Wouldn’t they prefer to be at home? It was nearly Christmas, and many soldiers thought about home and peace. Some had received packages from their families filled with holiday offerings. The royal families of Britain and Germany had shipped gifts to their troops. Germany had sent Christmas trees to their men on the front lines. 

It was Christmas eve! Men were homesick! They missed their family. Then the magic of Christmas happened. All along the trenches, remarkable things began to happen.

Amidst a terrible war, men willed the fighting to stop, even if only for a few hours. The soldiers participated in the unofficial truces that Christmas in 1914. 
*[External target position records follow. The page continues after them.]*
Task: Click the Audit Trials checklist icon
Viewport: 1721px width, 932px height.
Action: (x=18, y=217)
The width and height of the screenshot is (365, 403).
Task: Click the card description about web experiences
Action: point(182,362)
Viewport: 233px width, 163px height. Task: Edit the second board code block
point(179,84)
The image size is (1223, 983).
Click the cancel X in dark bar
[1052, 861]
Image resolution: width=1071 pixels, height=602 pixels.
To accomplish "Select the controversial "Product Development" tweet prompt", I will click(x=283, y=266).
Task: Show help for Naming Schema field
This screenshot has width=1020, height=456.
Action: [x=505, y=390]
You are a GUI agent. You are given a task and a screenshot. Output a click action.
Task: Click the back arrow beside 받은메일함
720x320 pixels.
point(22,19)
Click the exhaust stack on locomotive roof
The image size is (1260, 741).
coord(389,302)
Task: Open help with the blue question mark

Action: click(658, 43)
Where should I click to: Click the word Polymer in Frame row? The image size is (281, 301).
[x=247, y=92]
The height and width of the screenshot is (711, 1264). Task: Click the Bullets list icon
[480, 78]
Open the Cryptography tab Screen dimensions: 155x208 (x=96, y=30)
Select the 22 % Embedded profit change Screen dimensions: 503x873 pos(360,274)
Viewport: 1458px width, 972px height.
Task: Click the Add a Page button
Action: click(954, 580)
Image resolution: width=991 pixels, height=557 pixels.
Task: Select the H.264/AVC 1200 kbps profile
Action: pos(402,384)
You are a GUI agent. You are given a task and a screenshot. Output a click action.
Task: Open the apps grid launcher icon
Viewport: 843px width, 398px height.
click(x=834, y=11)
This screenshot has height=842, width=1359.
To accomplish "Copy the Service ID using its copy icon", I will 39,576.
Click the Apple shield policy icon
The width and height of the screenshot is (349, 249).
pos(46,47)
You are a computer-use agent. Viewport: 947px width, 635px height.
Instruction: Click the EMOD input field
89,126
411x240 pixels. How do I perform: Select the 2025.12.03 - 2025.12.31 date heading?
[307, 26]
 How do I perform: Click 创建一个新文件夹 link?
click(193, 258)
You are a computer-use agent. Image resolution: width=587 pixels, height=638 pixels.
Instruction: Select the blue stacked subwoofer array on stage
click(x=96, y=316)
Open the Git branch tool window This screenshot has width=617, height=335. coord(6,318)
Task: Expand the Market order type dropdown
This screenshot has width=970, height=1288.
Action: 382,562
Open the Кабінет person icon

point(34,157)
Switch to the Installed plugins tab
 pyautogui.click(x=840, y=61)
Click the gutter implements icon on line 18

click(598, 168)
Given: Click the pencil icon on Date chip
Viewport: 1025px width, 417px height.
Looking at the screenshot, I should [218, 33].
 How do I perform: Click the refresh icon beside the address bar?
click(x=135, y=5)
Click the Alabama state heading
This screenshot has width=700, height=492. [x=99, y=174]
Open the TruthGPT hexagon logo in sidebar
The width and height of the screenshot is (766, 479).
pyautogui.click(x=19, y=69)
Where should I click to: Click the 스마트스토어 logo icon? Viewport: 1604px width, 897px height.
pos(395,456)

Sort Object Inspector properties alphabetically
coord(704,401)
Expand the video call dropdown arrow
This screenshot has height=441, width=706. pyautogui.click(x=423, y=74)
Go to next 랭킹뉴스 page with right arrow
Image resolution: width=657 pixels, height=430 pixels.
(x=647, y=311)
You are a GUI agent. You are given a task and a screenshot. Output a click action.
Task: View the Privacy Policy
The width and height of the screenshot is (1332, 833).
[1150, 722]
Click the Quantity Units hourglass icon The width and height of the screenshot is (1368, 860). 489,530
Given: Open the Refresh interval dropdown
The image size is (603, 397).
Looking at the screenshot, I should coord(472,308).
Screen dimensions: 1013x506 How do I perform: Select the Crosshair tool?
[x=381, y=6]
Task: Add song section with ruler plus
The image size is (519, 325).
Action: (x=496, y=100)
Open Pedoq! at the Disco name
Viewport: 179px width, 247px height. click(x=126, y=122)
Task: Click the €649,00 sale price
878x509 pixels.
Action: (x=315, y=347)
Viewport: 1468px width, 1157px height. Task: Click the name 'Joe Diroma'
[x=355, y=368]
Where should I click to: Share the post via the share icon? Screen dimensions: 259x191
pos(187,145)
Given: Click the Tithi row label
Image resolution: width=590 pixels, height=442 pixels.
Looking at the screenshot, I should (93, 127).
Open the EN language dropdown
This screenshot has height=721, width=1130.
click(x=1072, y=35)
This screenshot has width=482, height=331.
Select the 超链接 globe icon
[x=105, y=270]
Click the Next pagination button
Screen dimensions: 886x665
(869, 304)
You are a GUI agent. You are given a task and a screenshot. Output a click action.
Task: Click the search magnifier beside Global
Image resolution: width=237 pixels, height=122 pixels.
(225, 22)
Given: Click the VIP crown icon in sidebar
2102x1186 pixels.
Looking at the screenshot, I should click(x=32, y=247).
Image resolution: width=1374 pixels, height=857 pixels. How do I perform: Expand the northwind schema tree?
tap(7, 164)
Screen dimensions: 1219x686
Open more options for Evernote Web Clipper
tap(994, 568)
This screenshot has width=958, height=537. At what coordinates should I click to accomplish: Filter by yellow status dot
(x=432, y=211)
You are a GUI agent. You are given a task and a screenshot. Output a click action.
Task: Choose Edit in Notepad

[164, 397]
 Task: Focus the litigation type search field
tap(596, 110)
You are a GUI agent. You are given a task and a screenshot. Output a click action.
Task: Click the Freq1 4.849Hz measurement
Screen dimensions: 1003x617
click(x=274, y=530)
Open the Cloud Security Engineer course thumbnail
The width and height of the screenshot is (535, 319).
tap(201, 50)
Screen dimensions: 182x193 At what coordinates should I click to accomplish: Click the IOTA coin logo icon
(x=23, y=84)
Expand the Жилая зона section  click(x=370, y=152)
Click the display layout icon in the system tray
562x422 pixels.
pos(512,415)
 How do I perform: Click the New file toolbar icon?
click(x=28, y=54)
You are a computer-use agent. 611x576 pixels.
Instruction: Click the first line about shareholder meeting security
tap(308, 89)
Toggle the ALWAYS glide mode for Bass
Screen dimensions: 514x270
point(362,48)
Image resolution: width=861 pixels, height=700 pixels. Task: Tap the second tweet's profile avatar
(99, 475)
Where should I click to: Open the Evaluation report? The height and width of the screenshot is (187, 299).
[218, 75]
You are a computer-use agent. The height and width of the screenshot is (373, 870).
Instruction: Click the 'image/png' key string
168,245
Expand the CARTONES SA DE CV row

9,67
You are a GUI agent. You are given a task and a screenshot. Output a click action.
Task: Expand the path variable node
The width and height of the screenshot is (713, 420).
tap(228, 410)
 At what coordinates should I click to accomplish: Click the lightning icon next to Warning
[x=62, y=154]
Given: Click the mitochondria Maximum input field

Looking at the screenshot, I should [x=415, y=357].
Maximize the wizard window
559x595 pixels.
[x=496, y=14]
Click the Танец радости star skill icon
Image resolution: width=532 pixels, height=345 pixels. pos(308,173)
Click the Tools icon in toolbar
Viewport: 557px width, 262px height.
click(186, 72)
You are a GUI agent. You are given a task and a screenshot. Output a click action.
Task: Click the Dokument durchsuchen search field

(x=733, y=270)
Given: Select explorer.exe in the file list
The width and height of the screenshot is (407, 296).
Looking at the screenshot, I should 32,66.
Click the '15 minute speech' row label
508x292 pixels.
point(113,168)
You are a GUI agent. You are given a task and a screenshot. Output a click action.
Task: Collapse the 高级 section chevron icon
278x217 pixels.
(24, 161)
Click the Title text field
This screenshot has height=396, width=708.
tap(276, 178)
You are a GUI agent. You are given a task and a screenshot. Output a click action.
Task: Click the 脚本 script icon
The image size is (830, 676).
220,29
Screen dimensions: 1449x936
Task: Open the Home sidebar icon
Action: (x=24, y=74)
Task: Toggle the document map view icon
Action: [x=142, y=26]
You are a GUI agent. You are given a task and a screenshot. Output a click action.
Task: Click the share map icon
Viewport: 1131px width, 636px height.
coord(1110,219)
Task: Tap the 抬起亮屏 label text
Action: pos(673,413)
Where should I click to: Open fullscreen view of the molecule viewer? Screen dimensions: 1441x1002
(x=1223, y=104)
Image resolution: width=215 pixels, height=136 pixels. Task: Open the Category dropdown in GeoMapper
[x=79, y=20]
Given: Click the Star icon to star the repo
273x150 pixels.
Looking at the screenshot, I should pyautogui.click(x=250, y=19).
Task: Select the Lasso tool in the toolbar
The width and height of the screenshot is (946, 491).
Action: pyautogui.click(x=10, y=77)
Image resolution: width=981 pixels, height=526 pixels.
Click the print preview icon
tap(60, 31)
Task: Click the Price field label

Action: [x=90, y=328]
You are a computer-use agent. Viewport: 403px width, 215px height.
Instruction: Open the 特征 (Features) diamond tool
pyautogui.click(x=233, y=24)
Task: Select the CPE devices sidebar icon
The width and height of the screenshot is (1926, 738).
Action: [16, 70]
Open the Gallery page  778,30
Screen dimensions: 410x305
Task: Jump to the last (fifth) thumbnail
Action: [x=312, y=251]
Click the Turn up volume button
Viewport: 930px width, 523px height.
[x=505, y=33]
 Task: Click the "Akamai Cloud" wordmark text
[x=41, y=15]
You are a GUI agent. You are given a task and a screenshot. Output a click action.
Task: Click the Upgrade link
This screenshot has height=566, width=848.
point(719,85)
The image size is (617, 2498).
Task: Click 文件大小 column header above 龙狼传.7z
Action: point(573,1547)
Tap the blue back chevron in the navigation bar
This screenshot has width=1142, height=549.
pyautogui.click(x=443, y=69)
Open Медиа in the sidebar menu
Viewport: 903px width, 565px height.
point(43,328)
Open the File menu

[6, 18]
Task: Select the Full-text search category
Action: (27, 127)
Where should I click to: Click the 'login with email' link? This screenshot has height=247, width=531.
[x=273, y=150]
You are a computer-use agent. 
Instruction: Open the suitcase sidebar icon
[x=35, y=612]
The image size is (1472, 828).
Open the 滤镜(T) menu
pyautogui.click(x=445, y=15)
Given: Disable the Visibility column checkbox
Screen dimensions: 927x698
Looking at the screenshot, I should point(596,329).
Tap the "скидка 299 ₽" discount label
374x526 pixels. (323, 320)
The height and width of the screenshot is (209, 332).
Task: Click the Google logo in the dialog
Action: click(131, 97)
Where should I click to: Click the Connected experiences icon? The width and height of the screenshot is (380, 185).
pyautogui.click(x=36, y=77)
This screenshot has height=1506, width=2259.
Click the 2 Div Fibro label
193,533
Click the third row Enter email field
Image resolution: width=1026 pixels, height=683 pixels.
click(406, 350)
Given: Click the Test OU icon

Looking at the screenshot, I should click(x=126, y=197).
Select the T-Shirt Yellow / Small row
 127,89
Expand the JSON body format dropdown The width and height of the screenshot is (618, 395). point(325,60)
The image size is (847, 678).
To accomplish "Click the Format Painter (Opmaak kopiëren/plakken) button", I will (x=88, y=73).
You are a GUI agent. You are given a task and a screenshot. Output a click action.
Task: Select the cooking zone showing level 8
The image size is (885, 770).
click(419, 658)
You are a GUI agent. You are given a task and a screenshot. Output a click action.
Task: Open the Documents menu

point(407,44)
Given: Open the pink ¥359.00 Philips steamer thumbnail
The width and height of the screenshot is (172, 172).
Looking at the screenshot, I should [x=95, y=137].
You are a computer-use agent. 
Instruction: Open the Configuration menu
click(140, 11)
The soldiers then heard singing! Singing! It was coming from the enemy’s side of No Man’s Land! One of the lads who knew German said, “It’s a Christmas carol.” Soon, it seemed, every German voice joined in. When the Germans finished singing, what did the Allied forces – Belgium, France, and Britain do? They sang right back in several tongues. “God Rest Ye Merry, Gentlemen” most of them knew variations of that song. 

As if in a competition, another faint sound of singing cut through the frosty air. “Stille Nacht, heilige Nacht” The soldiers from British forces recognized the tune. A smile spread across the soldiers faces and they knew the lines. It was “Silent Night.” And suddenly in two tongues one song filled the night sky. 

Then the soldiers noticed someone coming toward them. The front-line sentry called out, everyone aimed their rifles into the December darkness, but fortunately they did not have to open fire as they saw a most amazing sight!

A single German soldier walked across No Man’s Land. In one hand he held a white truce flag, in the other a Christmas tree shining with candles.

A few soldiers leapt from their trenches and rushed forward. They were so brave! But soon everyone from both sides was out there too.

It was all so new and strange; they were nervous at first. Before long, though, they were trading small gifts—chocolates, tins of meat, whatever they had to share. They then began showing one another photographs from home, they were no longer soldiers, no longer enemies. They were all just sons, brothers, husbands, fathers, friends – far away from their families and loved ones. 

One brought out an accordion, one other joined in on a violin, and another with a mouth organ.

For a brief time, the enemies stopped fighting and were friends. As many as 100,000 soldiers are estimated to have participated in what came to be known as the unofficial Christmas Truce. It was a grand human moment. They opened the presents and had dinner. 

It was a Christmas party they never thought they would have. 

They were all heroes. for just one night!

Christmas waves a magic wand over this world, and behold, everything is softer and more beautiful. – Norman Vincent Peale

References:

Christmas in the Trenches, a ballad by John McCutcheon’s 1984 album Winter Solstice

Christmas in the Trenches: The Christmas Truce of 1914 really happened. It was a series of events occurring along the front line that stretched over 400 miles, through eastern France, from the Belgian coast in the north to the Swiss border in the south. Alfred Anderson was the last known combatant who participated in the 1914 World War I Christmas Truce. Scotland’s last known World War I veteran died in November 2005.